Salta un centimito herrumbroso y vecino de acequias de la calzada de la calle al bolsillo de tu pantalón y sonríes como sonríes, escondiendo los ojos y dejando que tu boca se parezca a la de Julia Roberts. Hacía mucho que no me encontraba una moneda, dices, a ver qué me depara la suerte esta vez. Crees en la suerte de una manera casi apostólica, con el firme propósito de transmitir a los demás el dogma de tu fortuna. Como si necesitaras que los demás también encontraran monedas pequeñas y devaluadas. O más aún. Como si necesitaras que los demás hallaran en su camino tantos naipes como tú, que ya llevas casi dos barajas francesas y media de intercambio de cromos en los patios de colegio. La primera vez pudo pasar. La segunda ya levantó una nube de asombros. La tercera vez que encontraste un naipe por la calle, tal vez un cuatro de copas, tal vez un nueve de tréboles, ya se convirtió en un relato que todavía está por escribir. O quizá en la certeza, si es que existe alguna, de que la vida te ha puesto una alfombra de naipes para que sepas por dónde continúa tu sendero de baldosas amarillas.
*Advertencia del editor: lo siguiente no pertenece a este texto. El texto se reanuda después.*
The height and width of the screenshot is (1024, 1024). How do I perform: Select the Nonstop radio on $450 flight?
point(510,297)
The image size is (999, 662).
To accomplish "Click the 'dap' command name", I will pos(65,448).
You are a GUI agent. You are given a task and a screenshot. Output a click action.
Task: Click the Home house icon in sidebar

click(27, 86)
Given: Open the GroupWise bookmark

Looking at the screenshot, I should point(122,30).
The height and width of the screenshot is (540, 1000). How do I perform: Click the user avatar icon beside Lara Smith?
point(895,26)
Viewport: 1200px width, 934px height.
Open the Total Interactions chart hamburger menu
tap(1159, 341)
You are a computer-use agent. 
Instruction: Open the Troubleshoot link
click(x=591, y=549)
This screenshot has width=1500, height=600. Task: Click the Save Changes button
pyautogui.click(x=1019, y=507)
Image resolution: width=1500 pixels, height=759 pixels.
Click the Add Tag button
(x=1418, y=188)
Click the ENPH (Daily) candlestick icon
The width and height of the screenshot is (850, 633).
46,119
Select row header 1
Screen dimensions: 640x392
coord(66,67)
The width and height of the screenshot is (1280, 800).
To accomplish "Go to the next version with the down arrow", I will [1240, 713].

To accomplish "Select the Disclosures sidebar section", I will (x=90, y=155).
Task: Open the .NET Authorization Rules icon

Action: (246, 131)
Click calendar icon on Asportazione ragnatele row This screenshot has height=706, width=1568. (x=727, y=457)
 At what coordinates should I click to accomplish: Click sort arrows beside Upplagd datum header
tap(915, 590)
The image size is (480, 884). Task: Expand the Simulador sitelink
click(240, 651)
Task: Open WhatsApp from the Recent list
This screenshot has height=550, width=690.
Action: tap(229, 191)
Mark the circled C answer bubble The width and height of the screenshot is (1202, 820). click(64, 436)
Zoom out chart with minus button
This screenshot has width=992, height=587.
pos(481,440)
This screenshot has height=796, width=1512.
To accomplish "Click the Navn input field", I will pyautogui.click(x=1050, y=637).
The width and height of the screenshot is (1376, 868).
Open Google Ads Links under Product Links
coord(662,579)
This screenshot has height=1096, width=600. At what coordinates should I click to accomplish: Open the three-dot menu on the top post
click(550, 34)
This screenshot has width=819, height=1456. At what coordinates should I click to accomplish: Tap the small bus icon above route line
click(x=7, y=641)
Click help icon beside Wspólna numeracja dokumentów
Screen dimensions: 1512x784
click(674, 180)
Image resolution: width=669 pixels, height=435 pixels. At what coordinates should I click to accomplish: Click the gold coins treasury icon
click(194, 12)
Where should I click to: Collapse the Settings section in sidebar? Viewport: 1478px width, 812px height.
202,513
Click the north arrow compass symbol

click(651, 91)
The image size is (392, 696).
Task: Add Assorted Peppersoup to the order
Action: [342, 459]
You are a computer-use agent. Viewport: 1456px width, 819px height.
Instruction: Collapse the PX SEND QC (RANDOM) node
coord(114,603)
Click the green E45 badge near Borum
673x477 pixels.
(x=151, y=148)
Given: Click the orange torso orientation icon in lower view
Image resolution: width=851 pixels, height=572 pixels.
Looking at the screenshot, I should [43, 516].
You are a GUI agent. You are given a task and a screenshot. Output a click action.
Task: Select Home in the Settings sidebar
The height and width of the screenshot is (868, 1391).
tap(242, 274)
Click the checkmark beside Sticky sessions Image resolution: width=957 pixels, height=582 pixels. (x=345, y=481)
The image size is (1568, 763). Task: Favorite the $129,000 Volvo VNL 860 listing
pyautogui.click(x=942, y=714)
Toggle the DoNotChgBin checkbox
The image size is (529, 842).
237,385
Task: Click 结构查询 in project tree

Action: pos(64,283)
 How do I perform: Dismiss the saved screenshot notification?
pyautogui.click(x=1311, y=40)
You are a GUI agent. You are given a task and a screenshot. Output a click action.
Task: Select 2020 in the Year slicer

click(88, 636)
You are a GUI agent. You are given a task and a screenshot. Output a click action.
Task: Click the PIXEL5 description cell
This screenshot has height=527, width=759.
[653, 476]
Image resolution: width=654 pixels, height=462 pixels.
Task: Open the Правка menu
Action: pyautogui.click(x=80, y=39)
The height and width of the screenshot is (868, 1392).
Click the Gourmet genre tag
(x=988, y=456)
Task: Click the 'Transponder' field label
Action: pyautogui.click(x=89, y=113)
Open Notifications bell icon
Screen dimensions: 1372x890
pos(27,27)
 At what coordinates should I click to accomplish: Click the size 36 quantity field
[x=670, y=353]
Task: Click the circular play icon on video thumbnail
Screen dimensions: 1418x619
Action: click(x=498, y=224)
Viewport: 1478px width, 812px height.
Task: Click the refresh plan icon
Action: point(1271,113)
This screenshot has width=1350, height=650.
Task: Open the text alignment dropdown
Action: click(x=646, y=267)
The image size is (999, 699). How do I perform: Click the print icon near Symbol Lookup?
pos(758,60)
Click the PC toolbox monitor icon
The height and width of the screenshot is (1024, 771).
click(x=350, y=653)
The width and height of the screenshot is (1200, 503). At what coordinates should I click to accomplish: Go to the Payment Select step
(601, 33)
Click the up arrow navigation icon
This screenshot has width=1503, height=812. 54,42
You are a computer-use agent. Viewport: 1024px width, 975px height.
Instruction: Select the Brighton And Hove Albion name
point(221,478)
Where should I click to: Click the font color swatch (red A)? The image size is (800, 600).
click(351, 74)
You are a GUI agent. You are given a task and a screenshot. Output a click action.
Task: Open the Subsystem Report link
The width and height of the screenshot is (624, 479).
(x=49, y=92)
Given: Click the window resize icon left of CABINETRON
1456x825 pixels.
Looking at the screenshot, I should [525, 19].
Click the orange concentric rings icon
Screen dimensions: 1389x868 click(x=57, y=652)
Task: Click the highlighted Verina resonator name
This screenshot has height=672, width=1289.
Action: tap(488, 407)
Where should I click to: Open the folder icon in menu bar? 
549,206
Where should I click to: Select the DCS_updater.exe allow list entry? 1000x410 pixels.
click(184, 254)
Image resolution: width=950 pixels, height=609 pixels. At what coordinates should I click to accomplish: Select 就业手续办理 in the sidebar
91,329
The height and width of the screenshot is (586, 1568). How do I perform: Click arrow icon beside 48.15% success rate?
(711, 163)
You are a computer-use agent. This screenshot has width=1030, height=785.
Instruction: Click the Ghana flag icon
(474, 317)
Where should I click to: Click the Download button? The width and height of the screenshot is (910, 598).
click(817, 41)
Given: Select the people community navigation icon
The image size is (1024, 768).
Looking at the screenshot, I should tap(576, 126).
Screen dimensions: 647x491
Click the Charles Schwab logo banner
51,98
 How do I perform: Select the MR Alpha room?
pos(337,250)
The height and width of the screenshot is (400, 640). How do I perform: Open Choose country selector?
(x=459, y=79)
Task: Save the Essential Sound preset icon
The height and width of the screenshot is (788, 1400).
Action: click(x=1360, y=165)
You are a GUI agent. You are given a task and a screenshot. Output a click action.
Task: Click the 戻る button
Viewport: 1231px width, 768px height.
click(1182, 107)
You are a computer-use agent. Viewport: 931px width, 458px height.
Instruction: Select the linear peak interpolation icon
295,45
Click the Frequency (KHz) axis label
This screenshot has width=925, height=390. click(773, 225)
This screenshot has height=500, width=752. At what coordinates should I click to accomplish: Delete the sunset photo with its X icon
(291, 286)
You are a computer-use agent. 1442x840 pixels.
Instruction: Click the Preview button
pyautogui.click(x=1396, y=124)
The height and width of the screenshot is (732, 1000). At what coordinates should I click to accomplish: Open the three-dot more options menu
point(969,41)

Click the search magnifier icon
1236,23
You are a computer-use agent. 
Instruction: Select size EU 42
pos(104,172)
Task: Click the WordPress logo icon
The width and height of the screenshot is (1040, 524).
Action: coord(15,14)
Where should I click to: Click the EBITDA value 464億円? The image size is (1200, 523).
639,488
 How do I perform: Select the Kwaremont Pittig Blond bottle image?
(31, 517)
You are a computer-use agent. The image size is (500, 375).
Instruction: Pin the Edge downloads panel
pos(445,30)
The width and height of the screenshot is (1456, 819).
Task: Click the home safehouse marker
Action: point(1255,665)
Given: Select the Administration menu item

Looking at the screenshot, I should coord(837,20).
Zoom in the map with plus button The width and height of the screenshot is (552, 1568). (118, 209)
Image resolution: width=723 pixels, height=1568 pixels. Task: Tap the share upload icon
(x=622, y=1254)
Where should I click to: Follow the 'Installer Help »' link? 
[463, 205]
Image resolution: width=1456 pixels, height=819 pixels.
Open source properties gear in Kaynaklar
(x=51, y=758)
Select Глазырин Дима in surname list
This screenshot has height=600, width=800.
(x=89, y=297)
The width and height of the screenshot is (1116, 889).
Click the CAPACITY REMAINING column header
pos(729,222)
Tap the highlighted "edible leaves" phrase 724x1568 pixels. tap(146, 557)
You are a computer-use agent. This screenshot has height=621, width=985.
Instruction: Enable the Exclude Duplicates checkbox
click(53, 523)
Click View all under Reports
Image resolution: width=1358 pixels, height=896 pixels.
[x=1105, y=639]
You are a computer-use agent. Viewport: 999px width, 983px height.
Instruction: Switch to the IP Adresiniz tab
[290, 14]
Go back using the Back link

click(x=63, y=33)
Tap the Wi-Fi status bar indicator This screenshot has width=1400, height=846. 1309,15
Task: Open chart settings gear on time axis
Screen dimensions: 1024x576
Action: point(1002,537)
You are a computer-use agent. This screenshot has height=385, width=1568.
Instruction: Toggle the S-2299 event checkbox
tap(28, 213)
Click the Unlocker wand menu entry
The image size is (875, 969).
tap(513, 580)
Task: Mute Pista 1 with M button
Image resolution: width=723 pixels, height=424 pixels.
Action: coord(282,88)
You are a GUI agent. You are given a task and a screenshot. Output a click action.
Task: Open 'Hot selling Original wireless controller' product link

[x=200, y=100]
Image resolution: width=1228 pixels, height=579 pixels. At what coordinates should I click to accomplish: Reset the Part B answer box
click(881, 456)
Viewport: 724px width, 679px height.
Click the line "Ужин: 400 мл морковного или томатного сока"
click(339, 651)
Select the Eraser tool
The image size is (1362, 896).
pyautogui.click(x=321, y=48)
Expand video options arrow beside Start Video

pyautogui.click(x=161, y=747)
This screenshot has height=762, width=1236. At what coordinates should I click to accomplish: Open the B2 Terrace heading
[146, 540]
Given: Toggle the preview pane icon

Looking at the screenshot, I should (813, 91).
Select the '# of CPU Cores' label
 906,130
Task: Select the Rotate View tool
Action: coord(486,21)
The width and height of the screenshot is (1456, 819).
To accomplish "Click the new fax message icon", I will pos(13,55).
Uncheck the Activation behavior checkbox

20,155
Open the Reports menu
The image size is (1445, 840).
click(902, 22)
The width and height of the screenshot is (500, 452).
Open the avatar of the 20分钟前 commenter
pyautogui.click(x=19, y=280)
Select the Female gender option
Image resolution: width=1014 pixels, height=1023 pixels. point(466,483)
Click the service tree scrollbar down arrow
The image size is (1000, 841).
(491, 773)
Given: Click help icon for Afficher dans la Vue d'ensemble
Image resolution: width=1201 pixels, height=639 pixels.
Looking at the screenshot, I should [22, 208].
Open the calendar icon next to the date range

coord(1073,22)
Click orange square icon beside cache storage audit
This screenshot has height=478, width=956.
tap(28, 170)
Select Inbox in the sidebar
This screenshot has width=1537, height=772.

O como si necesitaras que los demás confíen también en la suerte. Lo mejor de todo es que te ilusiona igual la magnitud de la revelación. Como si a San Pablo le hubiera bastado el reflejo del sol en una botella rota y no hubiera necesitado que un fogonazo divino le derribara de su caballo camino de Damasco. Toda tu suerte tiene el tamaño justo. Todas tus expectativas se amoldan al hallazgo de un patio en el que plantar tus especias igual que al contorno de un pececillo que apenas hace temblar el fiel de una balanza. Siempre confías en la suerte, sople de donde sople, como si te bastara un simple grano de arena para imaginar todo un castillo con vistas a la montaña y una caseta de perro y una higuera y una cocina enorme con paredes de piedra y chimenea. Quizá esa sea tu suerte, en realidad. Seguro que es esa tu suerte,
Un billete de veinte euros que ha sobrevivido al programa caliente de la lavadora, con sus achaques de uso frecuente y su aspecto de impostor, salta de la acera a un bolsillo de mi pantalón y me miras como si acabáramos de desvelar el enigma de los tiempos. Y sonríes. Y escondes los ojos. Y te alegras de esta vez me toque a mí tropezarme con un sueño o quizá enganchar un pececillo que ya doble la punta de la caña con su peso. Es tu suerte, que te dé igual, que te emocione igual. Y yo te miro con mis ojos de simple lector de Cortázar, que solo cree en que las mesas levantan la pata cuando creen que nadie las ve. Y pienso que estás loca. Y que la única suerte que me ha tocado en la vida ha sido la de encontrarte tan lejos del Sena.